Мода в Советском Союзе считалась делом не самым серьезным. Логика была проста: если ты модник, значит, — стиляга и легкомысленный повеса, увлеченный не строительством коммунизма, а комиссионными магазинами, перепродажами и фарцовщиками. Одним словом, идеологически неустойчивый элемент. Поэтому на протяжении всей истории СССР на модников смотрели косо и всячески порицали за аморальное поведение. При этом в каждом университете, на любом предприятии, в конторах, театрах, НИИ, библиотеках можно было найти людей, одетых по собственному вкусу.

На мой взгляд, тяга советского и русского человека к переодеваниям связана с исторической памятью. В нашей стране издавна любили наряжаться, независимо от социального слоя. Крестьяне и купцы, мещане и дворяне старались любыми способами украсить себя. Кроме того, русский народ никогда не был склонен к минимализму. Мы всегда любили яркость, многослойность, избыточность в отделках и украшениях… Все это перешло и в советскую моду, с той лишь разницей, что средства воплощения этой мечты стали гораздо более скудными.

В Советском Союзе существовало понятие дефицита, который мы испытывали повсеместно — в приобретении ткани, обуви, косметики, парфюмерии, аксессуаров… чего угодно. Модницы, не имевшие возможности пользоваться услугами портних-надомниц или мастеров из ателье по пошиву одежды, были вынуждены самостоятельно кроить, шить, вязать и вышивать в домашних условиях. Именно дефицит заставил огромное количество советских женщин самозабвенно заниматься рукоделием.

Не являлись исключением и знаменитые актрисы. К примеру, прекрасно умела шить Любовь Петровна Орлова. Она никогда не покупала ничего ни в каких домах моды, потому что все делала на живую нитку. Об этом мне рассказала дружившая с ней актриса Клара Лучко. Они вместе ездили на фестиваль в Канны.
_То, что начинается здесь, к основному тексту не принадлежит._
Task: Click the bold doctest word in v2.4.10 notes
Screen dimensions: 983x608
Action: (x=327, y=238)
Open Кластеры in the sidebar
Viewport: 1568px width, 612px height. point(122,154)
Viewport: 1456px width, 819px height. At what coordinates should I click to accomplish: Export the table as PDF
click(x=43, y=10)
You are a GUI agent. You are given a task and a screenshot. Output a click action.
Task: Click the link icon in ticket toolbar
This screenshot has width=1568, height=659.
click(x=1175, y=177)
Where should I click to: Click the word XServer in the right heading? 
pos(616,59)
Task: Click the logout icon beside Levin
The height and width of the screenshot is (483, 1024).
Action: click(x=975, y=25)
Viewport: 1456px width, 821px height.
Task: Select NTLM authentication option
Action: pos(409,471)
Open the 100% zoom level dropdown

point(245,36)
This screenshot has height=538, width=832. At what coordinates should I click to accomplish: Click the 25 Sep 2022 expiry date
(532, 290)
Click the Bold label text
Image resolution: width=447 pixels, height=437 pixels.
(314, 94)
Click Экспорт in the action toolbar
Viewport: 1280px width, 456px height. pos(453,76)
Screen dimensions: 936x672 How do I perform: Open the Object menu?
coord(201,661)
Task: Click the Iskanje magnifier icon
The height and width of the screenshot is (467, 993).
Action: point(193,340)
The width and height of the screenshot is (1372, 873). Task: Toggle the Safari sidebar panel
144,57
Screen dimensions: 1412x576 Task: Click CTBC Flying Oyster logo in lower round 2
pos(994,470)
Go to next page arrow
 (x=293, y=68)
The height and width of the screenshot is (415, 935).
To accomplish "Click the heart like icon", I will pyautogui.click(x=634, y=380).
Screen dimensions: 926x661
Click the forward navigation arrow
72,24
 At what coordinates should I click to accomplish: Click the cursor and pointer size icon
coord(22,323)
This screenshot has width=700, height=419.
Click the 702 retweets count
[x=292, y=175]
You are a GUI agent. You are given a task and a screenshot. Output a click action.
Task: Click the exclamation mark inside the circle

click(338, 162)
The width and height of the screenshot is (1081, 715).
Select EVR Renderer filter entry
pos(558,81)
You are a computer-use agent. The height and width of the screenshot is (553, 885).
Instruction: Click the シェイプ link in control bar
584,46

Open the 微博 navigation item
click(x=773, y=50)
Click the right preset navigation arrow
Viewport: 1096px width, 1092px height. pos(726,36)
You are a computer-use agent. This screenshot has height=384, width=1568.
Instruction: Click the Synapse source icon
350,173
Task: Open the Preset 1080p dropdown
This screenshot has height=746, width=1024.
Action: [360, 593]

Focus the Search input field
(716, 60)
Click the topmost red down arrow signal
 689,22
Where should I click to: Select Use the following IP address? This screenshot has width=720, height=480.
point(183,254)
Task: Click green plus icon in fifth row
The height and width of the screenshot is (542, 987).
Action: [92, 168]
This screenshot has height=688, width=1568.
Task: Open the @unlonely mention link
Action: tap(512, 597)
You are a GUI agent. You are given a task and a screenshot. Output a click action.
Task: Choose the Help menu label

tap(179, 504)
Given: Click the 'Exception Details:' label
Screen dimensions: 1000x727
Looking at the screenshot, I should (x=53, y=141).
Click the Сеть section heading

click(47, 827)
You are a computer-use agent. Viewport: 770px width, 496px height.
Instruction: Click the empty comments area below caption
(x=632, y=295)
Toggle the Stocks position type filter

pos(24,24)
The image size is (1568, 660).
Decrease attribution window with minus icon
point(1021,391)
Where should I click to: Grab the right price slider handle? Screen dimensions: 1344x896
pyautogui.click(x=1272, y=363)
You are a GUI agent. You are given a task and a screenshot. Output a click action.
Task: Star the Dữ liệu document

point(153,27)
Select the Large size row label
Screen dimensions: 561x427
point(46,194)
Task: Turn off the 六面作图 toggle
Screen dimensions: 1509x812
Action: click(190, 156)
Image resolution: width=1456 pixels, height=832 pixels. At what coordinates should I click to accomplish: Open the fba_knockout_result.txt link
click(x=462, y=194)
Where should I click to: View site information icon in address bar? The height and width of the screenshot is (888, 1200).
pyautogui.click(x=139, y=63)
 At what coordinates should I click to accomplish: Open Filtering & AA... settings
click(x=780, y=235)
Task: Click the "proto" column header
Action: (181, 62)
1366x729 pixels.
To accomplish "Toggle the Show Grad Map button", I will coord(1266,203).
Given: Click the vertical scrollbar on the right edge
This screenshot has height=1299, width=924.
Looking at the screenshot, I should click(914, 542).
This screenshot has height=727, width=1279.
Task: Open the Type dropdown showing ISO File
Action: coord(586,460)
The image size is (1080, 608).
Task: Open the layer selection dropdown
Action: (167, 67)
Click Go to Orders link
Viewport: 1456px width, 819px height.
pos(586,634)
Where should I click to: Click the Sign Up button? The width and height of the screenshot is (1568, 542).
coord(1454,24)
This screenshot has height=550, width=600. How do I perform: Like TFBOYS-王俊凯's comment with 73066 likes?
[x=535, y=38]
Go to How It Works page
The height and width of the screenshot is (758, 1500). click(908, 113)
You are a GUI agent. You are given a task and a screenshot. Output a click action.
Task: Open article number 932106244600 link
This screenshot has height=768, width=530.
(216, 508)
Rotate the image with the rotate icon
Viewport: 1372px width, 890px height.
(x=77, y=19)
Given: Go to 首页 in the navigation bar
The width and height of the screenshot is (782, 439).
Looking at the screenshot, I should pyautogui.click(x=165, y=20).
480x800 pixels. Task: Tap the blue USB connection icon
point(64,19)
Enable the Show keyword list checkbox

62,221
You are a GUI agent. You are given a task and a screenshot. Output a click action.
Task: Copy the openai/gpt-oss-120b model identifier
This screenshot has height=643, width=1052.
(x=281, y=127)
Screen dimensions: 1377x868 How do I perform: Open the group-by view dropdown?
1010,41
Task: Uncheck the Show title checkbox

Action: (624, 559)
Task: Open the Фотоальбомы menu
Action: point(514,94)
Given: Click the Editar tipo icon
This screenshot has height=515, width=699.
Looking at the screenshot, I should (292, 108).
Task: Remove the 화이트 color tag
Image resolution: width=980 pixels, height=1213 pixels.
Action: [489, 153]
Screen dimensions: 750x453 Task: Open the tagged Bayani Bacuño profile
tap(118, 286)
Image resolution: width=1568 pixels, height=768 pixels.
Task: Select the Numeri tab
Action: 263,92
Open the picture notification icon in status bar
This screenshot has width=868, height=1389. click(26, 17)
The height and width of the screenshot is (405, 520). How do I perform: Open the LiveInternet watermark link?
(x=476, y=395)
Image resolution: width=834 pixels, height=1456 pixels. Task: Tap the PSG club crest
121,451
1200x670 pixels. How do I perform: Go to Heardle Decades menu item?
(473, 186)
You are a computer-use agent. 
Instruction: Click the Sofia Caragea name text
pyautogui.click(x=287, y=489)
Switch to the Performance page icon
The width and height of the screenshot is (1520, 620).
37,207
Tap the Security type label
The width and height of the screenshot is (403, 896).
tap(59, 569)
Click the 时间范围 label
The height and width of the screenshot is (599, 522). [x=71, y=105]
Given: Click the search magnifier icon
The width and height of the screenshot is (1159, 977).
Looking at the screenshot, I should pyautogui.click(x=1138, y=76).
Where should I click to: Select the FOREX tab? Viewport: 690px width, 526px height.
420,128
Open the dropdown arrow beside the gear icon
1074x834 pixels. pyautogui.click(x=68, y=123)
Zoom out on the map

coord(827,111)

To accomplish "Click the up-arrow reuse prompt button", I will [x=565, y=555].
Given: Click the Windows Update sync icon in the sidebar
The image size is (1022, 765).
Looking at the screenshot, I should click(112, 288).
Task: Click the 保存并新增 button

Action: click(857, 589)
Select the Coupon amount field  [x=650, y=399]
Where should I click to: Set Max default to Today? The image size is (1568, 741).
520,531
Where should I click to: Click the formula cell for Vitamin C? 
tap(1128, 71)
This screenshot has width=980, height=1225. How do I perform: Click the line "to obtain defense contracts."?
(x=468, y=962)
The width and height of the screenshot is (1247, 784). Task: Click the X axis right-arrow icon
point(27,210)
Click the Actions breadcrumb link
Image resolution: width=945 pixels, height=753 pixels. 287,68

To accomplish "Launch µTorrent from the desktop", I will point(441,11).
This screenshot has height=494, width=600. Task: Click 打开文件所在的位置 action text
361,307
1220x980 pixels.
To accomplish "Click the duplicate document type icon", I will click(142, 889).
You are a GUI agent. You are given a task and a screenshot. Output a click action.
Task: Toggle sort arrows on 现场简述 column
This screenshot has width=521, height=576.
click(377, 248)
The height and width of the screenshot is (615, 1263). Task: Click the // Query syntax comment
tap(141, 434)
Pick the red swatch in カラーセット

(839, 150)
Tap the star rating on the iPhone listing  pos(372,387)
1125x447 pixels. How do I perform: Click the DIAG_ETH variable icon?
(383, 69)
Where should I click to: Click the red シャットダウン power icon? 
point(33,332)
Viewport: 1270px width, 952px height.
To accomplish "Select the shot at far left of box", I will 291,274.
Однажды Клара Степановна заглянула в номер к Любови Петровне и увидела, как та дошивает на руках кружевное платье, чтобы выглядеть в Каннах королевой. Орлова отлично кроила, была настоящей рукодельницей. У нее дома даже стоял манекен-болванка, на котором она накалывала и создавала шляпки.

Другой пример — Людмила Марковна Гурченко. Она постоянно перекраивала под себя какие-то модели, приобретенные в магазине, но не казавшиеся ей подходящими для выхода в свет. Людмила Марковна добавляла кружева, перья, стразы, аппликации — все то, что любила. Швейная машинка стояла прямо в ее гардеробной. Кроме того, Гурченко собирала элементы старинных вышивок, дореволюционные кружева и парчу, которыми украшала ничем не примечательные платья.

В эпоху социализма практика перешива и перелицовки старинных дореволюционных вещей была очень распространена. В моей коллекции исторического костюма хранится платье из черного муара, принадлежавшее некогда знаменитой исполнительнице русских и цыганских романсов Изабелле Юрьевой. Оно было перешито в 1937 году из платья, созданного еще до начала Первой мировой войны. Отыскать черный муар в советской России не представлялось возможным.

Я был знаком с Изабеллой Даниловной, бывал у нее дома в Трехпрудном переулке. Никогда не забуду, как однажды, во время чаепития, Юрьева вдруг воскликнула: “Как душно!”, затем вскочила на табуретку, открыла форточку, спрыгнула, вновь села на стул и продолжала чинно пить чай. Ей было девяносто восемь лет! А если совсем честно, то сто. Моей маме Изабелла Даниловна по секрету рассказывала, что подделала паспорт, скостив себе два года, “но об этом никто не знает”.

Последний раз я видел Юрьеву в больнице, из которой она уже не вышла. Удивительное дело: будучи практически недвижимой, знаменитая “белая цыганка” просила подрисовывать ей губы красным фломастером, потому что помада очень быстро стирается. Зачем, спрашивается, лежа на больничной койке, рисовать себе губы? Затем, что приходил доктор, который был, естественно, мужчиной, а она, несмотря на преклонный возраст, оставалась женщиной во всем.